Designer Resource

How to Source Trade Furniture Faster — A Designer's Workflow

The problem: sourcing is 40% of the job

Most residential designers spend more time sourcing than designing. A typical bedroom package might mean opening Hickory Chair, then Baker, then Bernhardt, then Theodore Alexander, copying SKUs into a spec sheet, comparing lead times in a separate tab, and then starting over when the client changes their mind on the finish. That's days of work before anyone sees a mood board.

Step 1: Stop searching by vendor. Search by intent.

The vendor websites are organized by their catalog structure, not your project's needs.

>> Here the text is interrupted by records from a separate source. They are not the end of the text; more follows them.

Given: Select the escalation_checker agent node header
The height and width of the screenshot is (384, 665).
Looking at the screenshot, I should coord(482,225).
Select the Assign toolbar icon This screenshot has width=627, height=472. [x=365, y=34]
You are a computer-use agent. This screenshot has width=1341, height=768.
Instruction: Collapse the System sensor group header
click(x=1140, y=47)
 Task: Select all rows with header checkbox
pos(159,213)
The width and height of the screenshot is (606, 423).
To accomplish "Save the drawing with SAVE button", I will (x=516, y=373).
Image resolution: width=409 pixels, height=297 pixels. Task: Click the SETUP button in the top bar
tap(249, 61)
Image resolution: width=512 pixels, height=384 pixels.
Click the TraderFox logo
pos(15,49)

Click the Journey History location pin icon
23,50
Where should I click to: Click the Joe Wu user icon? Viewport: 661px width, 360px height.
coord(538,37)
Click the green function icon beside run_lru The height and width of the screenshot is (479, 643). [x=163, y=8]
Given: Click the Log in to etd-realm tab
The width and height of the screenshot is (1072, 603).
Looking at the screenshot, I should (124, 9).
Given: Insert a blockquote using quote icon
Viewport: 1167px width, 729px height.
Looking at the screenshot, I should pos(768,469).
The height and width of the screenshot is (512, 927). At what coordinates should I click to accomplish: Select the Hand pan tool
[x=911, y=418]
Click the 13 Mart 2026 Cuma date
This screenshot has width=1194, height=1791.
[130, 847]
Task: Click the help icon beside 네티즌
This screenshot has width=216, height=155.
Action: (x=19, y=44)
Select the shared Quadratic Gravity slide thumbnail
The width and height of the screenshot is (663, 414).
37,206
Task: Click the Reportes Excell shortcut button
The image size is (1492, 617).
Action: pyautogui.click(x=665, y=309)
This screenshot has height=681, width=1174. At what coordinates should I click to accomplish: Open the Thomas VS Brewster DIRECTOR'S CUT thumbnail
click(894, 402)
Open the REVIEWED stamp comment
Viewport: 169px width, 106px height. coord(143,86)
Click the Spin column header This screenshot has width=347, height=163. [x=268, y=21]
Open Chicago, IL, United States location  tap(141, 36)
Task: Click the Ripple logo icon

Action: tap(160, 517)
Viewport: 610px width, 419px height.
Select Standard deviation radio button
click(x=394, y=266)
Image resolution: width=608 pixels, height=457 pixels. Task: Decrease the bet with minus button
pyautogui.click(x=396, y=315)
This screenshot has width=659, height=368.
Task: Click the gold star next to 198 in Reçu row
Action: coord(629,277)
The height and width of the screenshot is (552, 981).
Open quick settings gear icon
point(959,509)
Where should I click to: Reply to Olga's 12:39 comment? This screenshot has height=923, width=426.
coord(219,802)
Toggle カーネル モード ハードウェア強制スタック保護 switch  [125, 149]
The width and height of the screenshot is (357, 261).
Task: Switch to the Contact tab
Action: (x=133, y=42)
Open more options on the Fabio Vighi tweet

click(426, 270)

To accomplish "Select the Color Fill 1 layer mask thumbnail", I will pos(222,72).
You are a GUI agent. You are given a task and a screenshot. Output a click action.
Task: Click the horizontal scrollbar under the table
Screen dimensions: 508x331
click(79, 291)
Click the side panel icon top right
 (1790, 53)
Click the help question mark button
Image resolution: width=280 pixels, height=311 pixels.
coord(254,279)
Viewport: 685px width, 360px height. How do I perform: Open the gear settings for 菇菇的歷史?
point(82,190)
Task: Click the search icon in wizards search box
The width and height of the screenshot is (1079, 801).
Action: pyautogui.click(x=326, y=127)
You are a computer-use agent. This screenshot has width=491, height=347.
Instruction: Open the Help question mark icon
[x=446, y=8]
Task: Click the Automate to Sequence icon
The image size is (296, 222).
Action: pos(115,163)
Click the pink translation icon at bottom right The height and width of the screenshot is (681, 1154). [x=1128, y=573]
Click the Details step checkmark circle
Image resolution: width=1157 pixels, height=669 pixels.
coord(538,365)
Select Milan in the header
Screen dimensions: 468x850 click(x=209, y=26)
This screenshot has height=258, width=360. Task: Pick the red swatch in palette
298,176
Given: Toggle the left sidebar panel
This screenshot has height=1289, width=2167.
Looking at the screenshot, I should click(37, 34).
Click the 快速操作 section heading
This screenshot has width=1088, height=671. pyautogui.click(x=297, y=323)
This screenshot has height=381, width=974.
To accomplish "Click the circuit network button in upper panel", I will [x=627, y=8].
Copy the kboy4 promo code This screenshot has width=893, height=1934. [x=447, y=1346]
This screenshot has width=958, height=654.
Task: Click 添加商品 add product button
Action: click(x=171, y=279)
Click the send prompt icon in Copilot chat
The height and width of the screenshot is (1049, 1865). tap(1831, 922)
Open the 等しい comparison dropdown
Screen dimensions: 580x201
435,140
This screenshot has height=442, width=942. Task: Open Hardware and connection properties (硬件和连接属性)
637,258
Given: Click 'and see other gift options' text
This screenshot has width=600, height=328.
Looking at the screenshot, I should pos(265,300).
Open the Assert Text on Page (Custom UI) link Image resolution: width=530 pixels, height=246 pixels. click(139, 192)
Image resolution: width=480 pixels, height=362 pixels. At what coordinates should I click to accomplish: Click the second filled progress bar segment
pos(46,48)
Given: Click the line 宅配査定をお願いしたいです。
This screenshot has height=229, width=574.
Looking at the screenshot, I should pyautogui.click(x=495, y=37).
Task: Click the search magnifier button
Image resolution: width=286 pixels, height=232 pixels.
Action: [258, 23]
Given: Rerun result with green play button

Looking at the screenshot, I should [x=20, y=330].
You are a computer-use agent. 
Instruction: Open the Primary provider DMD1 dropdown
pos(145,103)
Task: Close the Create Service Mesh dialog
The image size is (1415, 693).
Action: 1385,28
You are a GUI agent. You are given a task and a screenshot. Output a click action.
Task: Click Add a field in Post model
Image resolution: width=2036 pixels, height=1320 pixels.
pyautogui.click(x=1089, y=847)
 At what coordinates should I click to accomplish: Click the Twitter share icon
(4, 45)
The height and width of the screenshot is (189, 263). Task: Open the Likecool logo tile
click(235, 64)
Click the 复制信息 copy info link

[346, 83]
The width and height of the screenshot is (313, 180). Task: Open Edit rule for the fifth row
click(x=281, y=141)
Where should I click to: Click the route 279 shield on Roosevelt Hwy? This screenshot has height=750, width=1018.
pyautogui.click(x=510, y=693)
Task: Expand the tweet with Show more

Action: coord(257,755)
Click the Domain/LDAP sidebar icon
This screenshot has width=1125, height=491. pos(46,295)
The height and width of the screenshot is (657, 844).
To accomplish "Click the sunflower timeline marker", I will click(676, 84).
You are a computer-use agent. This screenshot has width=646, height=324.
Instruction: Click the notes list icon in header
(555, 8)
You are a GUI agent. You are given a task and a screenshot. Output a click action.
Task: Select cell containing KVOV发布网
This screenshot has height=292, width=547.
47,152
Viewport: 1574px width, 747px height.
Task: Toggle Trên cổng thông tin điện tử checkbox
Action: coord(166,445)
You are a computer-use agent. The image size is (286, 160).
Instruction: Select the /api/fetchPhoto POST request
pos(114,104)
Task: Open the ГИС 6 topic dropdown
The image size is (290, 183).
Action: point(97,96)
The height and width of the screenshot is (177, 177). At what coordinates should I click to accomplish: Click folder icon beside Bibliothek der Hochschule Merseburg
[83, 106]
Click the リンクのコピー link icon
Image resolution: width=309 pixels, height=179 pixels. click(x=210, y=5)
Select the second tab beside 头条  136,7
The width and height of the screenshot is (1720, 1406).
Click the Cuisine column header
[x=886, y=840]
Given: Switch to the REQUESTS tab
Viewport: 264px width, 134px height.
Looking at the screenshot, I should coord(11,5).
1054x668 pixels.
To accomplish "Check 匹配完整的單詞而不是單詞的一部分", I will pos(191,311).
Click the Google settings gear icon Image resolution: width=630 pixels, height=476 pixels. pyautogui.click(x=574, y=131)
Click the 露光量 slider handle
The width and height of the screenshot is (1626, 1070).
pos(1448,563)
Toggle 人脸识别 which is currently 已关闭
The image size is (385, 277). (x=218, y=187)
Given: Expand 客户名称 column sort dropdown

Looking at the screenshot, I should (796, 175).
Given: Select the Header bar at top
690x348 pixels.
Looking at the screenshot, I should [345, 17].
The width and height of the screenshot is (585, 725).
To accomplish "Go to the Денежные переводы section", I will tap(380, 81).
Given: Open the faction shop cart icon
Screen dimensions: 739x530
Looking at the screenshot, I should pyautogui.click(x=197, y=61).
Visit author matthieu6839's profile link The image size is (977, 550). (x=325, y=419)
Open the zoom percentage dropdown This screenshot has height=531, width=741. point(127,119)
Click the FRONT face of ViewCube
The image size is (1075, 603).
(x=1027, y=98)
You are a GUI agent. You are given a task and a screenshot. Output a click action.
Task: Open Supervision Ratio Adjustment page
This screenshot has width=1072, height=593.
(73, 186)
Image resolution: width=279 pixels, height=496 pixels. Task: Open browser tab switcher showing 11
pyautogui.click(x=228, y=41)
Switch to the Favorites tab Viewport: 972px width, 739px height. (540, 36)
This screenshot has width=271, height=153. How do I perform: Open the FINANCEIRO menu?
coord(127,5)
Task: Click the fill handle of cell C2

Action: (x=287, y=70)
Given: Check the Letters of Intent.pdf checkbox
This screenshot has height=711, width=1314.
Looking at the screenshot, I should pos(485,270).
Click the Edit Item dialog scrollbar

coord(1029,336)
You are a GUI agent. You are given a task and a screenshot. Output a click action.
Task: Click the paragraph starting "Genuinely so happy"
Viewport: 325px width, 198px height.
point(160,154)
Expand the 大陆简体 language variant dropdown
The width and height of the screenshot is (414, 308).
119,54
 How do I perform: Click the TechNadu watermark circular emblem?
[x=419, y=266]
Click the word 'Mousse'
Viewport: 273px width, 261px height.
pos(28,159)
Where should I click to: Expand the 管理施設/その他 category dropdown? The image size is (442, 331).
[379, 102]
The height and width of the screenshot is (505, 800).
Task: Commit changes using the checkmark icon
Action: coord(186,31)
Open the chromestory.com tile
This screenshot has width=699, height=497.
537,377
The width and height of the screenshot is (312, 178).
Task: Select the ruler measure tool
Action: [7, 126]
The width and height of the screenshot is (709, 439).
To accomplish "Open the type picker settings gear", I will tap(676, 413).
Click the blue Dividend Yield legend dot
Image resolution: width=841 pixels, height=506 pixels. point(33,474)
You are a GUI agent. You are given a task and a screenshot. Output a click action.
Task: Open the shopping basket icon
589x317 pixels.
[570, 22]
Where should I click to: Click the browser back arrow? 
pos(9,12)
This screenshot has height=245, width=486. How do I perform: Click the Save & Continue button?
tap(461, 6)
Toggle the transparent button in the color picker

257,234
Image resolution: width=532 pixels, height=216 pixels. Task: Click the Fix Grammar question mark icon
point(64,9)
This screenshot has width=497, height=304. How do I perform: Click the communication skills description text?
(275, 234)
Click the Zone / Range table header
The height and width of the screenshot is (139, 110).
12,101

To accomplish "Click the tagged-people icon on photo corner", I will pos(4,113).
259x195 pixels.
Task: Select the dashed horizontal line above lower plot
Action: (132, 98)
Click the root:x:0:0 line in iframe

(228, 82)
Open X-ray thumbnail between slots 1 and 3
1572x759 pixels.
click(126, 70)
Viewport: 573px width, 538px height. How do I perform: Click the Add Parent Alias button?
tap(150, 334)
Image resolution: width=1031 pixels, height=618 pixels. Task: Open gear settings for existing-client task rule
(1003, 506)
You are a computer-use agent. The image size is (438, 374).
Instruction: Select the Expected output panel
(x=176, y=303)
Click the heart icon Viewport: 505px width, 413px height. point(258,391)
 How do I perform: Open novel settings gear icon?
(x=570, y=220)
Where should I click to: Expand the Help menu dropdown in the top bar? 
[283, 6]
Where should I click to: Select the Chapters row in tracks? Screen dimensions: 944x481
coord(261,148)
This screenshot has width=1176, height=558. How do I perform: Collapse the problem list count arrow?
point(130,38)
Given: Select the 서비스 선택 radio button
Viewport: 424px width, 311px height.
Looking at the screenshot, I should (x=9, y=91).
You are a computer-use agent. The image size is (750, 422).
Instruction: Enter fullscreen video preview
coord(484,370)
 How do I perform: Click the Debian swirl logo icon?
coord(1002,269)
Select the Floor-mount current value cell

You don't want to see all Hickory Chair sofas — you want to see every transitional tight-back sofa under 84 inches with track arms, regardless of who makes it. Cross-vendor AI search flips the model: describe what the room needs, get results from every vendor at once.

Step 2: Use structural filters, not style filters

Style tags are subjective and inconsistent across vendors — Baker's 'transitional' and Caracole's 'transitional' mean different things. Structural filters (arm style, back style, cushion count, leg style, base type) are objective. Filter on structure first, then layer style on top.

Step 3: Batch your specs into one session

Most designers source reactively — they open a site when a project hits a spec decision. Batching is faster: dedicate one session per week to run every open project through sourcing, pull candidates for every outstanding spec, drop them into the project folder, and move on. Batching turns sourcing from interruption into routine.

Step 4: Trust the lead-time data

The single biggest cause of project delays isn't bad specs, it's bad lead-time assumptions. Before you spec anything, filter out items with lead times longer than your install date minus six weeks. It feels aggressive but it prevents the '16-week sofa' email you'll otherwise be sending in month four.